Meaghan, at the very end of April, took the advice of her cardiologist and stopped working as a physical therapist. “It was a very tough decision,” she says. “To step back and say I have to let go of this was tough, and to watch other coworkers continue in it and to watch other friends in the healthcare profession continue in it, it was tough.”
Like the rest of us with any sense in those early days of the pandemic, Meaghan retreated to her home. “I was doing okay, doing yard work like we all were, or what we could do around our house to keep ourselves busy,” says Meaghan.
But Meaghan’s health issues got progressively worse. “I had trouble sleeping,” she says. “My GI issues got worse, my anxiety issues got worse.” And the heart in her chest raced every time she rose from bed, or stood up from a chair. It was POTS. “Normally your nervous system would communicate to your heart and bring your heart rate down,” Meaghan says. “But with POTS it can just keep going up.”
Despite all the adversity Meaghan experienced at that time, she discovered things about her disorder, and ways of combating the symptoms that would ultimately lead to a new profession, and a renewed purpose.
“This was the silver lining of the pandemic,” she says. “I took time off for a couple months. We were all stressed out about the pandemic. I was right there with everyone, and my nervous system was already primed to overreact and I was in a spiral of stress. I was very blessed to have a spouse who was able to support me. We were still doing okay, and I’m super grateful for that piece of the stress not being there.”
Instead of sleeping on the couch or binge-watching a Netflix series, Meaghan began searching for answers on-line. “I began to look into what can I do to come out of this,” she says. “And what can I do to still have purpose? To still be able to use what I know, my knowledge as a PT.”
She came across a blog called the Non-Clinical PT put together by another physical therapist, a woman who had battled cancer, and ultimately became a health coach.
“So I started exploring what that would look like for me,” says Meaghan. “I looked at going into a functional medicine-leaning, health-coaching training program, and that’s when I went to the Institute for Integrative Nutrition and completed their program.”

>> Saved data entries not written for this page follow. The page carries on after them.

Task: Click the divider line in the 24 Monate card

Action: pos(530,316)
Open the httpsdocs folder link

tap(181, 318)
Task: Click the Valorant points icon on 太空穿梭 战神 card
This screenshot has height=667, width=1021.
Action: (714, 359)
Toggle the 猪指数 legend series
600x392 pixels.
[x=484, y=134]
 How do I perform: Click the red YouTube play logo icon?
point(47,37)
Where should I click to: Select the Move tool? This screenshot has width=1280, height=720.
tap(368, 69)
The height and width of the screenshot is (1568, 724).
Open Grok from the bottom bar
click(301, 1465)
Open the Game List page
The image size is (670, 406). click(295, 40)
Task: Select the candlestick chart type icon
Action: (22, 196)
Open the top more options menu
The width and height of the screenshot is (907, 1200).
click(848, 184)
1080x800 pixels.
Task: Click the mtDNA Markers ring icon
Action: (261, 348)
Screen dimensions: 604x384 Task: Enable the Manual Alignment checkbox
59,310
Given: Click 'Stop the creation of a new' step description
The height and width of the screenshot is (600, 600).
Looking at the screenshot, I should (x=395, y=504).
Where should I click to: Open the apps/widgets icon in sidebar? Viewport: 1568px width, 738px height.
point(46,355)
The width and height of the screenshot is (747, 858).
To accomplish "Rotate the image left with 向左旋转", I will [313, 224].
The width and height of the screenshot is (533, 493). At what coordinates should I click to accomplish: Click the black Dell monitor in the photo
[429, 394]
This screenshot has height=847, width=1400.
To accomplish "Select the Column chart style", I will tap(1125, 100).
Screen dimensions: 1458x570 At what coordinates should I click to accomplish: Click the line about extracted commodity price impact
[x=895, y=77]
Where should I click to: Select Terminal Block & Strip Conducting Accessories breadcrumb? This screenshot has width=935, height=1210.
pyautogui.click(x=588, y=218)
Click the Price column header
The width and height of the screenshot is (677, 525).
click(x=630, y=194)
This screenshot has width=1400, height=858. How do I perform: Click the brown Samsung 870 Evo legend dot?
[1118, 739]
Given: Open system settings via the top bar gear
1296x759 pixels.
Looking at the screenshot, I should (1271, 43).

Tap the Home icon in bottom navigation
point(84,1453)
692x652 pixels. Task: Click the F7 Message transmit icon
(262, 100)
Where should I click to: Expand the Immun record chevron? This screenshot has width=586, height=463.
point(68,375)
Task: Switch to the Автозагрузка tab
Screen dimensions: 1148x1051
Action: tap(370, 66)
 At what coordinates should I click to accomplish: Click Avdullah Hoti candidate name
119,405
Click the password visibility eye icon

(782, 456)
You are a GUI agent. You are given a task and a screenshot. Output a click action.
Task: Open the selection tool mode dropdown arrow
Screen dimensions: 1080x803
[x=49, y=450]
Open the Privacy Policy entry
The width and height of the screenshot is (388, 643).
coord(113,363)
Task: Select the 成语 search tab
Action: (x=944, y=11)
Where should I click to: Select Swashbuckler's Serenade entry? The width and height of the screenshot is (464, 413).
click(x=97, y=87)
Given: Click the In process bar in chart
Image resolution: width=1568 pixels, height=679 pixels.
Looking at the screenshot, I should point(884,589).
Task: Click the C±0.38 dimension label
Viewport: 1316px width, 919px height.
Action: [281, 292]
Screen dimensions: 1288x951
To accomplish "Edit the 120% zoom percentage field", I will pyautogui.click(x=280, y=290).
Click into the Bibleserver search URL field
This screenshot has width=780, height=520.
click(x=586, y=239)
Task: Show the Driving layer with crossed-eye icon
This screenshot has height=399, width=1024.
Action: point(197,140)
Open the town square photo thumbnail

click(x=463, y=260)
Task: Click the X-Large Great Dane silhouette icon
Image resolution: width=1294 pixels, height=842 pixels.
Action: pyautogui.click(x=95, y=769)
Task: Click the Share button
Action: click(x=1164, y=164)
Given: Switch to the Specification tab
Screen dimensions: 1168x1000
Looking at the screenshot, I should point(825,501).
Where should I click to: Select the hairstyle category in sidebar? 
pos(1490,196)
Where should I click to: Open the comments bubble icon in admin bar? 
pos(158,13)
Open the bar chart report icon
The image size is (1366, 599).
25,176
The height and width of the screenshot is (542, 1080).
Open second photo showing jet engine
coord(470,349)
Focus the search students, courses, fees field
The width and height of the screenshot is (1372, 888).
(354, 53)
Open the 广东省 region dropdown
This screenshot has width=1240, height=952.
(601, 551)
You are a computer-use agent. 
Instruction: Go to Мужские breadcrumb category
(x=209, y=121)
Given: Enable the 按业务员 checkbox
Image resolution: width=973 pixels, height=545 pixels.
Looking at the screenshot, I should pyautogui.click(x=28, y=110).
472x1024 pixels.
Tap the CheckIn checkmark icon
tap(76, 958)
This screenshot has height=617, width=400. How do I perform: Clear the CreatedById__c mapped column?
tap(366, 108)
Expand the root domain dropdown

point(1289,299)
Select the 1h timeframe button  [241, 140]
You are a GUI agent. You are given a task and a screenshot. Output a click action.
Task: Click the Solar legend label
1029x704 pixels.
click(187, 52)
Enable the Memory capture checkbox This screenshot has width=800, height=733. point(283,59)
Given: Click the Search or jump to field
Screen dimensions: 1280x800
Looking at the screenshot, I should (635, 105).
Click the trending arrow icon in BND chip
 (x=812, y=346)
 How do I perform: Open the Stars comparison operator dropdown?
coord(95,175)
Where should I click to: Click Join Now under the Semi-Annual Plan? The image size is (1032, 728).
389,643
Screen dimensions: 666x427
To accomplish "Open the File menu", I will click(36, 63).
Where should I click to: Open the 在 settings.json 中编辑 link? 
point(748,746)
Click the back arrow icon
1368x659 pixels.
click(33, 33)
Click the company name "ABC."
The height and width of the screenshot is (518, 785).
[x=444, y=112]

With her medical training, coupled with her own experience and her training as a health coach, Meghan launched Guide2Resilience. “I wanted to find something I could still do and do it from my house,” she says. “My business is one hundred percent virtual. I wanted a purpose. I have seven years of school, I have knowledge, I have this experience that has a meaning. And I have empathy for those that are suffering. How can I help these people so they don’t have to go through what I have gone through? ”
Meghan Varner then says this: “That silver lining of the pandemic gave me time, it smacked me in the face, and it said, ‘You need to listen to this and see how this is affecting you.’ And I’m getting there. I’m beginning to see that EDS and POTS are there as teachers, and they’re there as a weird blessing, as a weird gift.”